Rentrée 2014 : le changement dans la continuité

Nous allions voir ce que nous allions voir ! Le changement, pour ne pas dire la rupture, c’était pour maintenant. A commencer par des secteurs définis comme prioritaires tels que celui de l’éducation qui, sous l’ère Sarkozy, avait été marqué par une saignée de 80 000 postes. Mais promis, juré, ces temps sombres étaient révolus. Finie, la suppression des RASED pour récupérer des moyens et tenter de combler quelques vides laissés par l’hémorragie en personnel. Finie, l’utilisation dévoyée de la brigade de remplacement pour occuper dés septembre des postes vacants. Une nouvelle ère radieuse allait s’ouvrir et, d’ailleurs, la création de 60 000 nouveaux postes ne le garantissait-il pas ? Si tant est que ce renouveau annoncé ait réellement vu le jour, il ne semble malheureusement pas avoir franchi les portes du département.

Dans les écoles primaires (écoles maternelles et élémentaires), la Sarthe ne disposera à la rentrée 2014 que d’un seul poste supplémentaire, ce qui est loin de compenser les 39 perdus depuis 2011 ! (Et ce pour une baisse supposée de seulement 27 élèves : 50 437 en septembre 2011 contre 50 410 en prévision pour la rentrée prochaine).

En outre, si l’Inspection académique veut tenter de réaliser les objectifs ministériels (relance de la scolarisation des moins de 3 ans, mise en place du dispositif « un maître de plus que de classes par école», reconstruction des RASED) et, dans le même temps, reconstituer le volant de remplaçants, elle ne saurait envisager d’autre solution, compte tenu de la hausse quasi nulle de la dotation, que de « récupérer » des postes en fermant un nombre important de classes. Et de fait, entre les ouvertures et les fermetures, on constate une perte de 21 classes dans le département.

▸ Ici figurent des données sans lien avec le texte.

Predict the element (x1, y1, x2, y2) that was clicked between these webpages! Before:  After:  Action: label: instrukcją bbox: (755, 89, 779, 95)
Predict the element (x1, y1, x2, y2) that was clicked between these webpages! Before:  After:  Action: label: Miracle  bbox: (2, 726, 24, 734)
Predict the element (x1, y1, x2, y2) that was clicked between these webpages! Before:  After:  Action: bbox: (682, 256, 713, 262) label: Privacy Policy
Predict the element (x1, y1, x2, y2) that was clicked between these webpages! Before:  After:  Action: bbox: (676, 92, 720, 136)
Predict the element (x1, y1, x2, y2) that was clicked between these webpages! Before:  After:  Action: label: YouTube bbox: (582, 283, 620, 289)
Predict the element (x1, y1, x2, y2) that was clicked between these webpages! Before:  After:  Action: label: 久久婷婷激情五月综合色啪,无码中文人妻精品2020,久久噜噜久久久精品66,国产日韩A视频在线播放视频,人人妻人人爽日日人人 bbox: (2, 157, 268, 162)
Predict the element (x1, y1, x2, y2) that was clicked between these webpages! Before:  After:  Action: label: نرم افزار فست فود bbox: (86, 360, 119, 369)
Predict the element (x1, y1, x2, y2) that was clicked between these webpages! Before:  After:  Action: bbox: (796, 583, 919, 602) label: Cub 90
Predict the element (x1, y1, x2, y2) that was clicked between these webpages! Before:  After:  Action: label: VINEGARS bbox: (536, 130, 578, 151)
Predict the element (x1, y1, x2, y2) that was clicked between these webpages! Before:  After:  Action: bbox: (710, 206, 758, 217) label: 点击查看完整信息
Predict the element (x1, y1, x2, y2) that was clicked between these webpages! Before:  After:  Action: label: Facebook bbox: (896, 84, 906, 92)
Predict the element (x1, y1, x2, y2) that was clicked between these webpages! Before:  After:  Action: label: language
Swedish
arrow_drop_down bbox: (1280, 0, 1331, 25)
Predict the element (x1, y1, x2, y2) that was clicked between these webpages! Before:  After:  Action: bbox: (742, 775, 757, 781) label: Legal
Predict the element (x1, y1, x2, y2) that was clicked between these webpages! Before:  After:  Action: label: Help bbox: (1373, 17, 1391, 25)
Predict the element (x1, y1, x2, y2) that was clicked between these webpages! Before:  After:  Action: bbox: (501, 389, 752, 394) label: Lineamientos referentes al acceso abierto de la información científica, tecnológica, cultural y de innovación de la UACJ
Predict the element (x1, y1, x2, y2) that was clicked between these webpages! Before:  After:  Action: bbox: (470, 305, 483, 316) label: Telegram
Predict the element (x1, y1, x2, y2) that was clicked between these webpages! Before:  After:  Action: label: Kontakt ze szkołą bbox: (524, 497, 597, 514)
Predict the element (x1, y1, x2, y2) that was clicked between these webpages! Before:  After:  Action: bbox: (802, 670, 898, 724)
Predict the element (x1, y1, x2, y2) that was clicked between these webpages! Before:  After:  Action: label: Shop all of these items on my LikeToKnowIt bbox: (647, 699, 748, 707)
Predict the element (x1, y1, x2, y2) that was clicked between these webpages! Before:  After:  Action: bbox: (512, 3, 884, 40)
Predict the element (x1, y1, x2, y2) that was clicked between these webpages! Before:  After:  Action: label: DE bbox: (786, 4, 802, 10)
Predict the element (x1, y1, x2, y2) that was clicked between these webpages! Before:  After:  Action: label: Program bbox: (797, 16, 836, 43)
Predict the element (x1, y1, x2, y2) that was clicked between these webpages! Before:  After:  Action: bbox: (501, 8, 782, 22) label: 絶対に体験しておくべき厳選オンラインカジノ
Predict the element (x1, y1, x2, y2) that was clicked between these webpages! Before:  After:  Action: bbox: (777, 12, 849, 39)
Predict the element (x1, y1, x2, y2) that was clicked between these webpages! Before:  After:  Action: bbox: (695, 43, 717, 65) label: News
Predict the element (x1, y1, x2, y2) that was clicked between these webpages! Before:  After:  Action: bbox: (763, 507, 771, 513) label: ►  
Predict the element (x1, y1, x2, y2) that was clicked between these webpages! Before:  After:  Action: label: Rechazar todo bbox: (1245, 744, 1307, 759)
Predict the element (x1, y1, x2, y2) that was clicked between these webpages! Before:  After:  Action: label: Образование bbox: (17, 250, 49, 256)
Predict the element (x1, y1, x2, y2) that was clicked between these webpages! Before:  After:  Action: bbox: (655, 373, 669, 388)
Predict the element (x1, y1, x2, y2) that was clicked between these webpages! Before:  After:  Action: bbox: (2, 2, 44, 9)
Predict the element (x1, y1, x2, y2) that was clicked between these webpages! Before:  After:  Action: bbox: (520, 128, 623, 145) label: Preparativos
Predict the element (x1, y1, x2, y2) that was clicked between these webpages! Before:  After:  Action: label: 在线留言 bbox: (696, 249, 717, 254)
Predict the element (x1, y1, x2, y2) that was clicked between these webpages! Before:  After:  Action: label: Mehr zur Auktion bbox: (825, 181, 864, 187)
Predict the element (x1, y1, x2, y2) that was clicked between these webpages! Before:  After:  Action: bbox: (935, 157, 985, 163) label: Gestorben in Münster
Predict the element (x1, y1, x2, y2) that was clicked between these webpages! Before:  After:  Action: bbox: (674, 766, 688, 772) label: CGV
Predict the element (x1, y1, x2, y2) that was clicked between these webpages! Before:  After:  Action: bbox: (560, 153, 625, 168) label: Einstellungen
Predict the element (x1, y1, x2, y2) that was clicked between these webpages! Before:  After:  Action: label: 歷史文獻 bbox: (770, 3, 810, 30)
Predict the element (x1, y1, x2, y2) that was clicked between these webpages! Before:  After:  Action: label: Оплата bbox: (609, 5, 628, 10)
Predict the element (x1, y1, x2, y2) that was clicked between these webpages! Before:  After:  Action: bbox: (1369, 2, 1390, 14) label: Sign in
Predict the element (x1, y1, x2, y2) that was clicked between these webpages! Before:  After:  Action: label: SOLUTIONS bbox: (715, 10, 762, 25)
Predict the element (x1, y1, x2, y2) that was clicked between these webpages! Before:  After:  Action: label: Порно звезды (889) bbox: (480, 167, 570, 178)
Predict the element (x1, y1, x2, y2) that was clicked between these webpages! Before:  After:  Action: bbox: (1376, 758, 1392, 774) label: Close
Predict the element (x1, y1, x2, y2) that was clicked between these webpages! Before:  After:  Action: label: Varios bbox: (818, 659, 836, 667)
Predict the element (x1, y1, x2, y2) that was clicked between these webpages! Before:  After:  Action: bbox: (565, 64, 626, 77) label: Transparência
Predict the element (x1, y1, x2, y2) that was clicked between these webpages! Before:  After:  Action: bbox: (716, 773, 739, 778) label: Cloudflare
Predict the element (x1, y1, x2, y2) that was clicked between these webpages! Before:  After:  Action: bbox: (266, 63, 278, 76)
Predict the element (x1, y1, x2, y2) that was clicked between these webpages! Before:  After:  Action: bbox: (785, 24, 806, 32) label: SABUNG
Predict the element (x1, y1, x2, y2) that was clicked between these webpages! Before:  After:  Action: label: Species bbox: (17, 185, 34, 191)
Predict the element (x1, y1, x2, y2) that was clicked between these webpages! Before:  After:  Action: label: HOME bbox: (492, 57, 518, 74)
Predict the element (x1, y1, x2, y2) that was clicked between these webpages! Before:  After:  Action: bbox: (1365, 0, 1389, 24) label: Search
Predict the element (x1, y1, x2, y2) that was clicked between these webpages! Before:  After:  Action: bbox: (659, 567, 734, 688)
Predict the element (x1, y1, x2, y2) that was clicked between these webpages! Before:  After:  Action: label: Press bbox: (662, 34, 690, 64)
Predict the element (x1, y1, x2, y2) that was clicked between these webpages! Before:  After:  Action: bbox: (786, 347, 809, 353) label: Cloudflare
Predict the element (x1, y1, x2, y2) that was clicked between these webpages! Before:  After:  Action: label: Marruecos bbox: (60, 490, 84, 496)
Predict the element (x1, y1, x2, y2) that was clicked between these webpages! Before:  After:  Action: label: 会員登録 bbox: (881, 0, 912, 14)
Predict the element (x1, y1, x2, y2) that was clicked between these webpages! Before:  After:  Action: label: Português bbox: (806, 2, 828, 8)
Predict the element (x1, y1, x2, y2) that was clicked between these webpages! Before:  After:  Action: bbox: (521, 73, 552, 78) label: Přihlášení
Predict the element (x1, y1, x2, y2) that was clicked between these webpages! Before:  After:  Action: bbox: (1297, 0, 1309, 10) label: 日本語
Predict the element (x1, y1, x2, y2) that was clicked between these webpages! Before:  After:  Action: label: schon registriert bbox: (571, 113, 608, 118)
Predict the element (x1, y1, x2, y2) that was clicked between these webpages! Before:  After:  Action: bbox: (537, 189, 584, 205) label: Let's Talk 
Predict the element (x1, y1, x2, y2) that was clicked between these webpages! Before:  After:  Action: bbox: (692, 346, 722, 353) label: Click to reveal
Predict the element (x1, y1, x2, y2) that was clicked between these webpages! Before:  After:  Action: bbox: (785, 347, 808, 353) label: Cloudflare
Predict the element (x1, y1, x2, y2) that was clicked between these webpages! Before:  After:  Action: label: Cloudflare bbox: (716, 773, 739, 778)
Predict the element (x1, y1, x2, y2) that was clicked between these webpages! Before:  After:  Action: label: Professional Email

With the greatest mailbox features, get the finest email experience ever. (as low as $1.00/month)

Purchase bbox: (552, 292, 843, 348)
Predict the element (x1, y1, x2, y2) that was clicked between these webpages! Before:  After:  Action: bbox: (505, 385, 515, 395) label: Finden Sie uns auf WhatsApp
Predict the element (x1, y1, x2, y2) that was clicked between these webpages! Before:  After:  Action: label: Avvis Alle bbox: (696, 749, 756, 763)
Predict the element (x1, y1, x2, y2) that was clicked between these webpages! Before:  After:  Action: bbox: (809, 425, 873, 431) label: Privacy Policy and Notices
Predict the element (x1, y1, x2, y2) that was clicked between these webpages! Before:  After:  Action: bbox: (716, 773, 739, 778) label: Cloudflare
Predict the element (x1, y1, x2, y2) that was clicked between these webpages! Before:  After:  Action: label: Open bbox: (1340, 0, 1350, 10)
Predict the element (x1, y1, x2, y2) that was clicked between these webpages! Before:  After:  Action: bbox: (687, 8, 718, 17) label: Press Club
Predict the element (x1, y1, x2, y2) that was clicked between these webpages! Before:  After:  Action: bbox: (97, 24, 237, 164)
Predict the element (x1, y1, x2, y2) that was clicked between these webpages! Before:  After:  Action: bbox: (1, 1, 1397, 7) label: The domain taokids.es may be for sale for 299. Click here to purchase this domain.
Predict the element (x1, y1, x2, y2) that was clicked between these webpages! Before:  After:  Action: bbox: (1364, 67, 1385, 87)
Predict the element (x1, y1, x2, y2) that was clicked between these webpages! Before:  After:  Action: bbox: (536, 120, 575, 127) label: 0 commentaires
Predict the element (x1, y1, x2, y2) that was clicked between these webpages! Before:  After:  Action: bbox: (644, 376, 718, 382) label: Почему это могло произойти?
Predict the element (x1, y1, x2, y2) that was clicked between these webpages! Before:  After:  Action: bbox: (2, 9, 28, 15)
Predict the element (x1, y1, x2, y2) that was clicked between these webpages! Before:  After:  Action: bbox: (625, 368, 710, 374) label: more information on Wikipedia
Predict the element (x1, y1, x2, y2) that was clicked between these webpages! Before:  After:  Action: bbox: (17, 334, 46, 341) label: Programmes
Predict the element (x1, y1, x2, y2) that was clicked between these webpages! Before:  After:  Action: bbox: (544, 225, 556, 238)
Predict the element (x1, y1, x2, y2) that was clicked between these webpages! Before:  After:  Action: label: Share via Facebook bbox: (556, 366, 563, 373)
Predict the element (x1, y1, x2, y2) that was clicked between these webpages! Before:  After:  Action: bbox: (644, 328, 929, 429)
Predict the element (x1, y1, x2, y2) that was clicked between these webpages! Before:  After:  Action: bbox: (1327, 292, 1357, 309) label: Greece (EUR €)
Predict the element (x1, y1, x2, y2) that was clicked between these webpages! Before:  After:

Cela se traduira par une détérioration du taux d’encadrement, par des effectifs par classe plus lourds et par une dégradation des conditions d’enseignement. Tout cela, sans qu’il n’y ait pour autant de garantie quant à la réalisation des dispositifs ministériels décrits plus haut. C’est malheureusement la preuve que les moyens ne sont pas à la mesure de l’ambition affichée !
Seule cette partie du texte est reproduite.